Problem details = Extract the following lines of the listing and reproduce them exactly, starting at the first line of the listing and ending at the line that contains "pyautogui.click(x=628, y=600)", with both of those lines included.

Data rows =
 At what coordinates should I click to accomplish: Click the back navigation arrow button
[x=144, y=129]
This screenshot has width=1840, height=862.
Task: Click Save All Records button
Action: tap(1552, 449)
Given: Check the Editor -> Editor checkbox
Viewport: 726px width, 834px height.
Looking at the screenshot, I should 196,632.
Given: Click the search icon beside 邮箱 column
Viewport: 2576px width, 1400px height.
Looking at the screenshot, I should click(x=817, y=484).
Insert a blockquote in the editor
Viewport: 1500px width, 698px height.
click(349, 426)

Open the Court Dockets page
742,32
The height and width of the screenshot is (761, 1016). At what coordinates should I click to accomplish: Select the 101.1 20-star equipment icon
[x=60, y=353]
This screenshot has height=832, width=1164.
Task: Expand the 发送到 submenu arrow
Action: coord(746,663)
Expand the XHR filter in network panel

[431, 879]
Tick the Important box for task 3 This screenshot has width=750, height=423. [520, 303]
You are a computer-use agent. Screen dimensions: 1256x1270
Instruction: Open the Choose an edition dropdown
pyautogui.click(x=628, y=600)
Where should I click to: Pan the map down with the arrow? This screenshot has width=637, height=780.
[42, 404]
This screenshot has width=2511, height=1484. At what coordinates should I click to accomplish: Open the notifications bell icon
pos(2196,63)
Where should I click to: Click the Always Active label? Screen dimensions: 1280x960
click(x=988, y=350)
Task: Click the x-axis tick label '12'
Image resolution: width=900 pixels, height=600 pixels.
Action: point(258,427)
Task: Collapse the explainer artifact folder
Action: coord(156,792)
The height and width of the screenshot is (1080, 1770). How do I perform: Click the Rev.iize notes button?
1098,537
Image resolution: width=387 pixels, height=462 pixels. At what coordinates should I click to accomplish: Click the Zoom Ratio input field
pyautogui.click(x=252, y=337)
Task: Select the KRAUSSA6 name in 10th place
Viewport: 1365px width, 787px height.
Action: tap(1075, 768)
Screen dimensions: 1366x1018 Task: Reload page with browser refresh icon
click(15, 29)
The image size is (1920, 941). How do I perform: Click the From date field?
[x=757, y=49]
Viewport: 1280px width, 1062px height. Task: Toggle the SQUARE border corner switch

Response to the task =
 At what coordinates should I click to accomplish: Click the back navigation arrow button
[x=144, y=129]
This screenshot has width=1840, height=862.
Task: Click Save All Records button
Action: tap(1552, 449)
Given: Check the Editor -> Editor checkbox
Viewport: 726px width, 834px height.
Looking at the screenshot, I should 196,632.
Given: Click the search icon beside 邮箱 column
Viewport: 2576px width, 1400px height.
Looking at the screenshot, I should click(x=817, y=484).
Insert a blockquote in the editor
Viewport: 1500px width, 698px height.
click(349, 426)

Open the Court Dockets page
742,32
The height and width of the screenshot is (761, 1016). At what coordinates should I click to accomplish: Select the 101.1 20-star equipment icon
[x=60, y=353]
This screenshot has height=832, width=1164.
Task: Expand the 发送到 submenu arrow
Action: coord(746,663)
Expand the XHR filter in network panel

[431, 879]
Tick the Important box for task 3 This screenshot has width=750, height=423. [520, 303]
You are a computer-use agent. Screen dimensions: 1256x1270
Instruction: Open the Choose an edition dropdown
pyautogui.click(x=628, y=600)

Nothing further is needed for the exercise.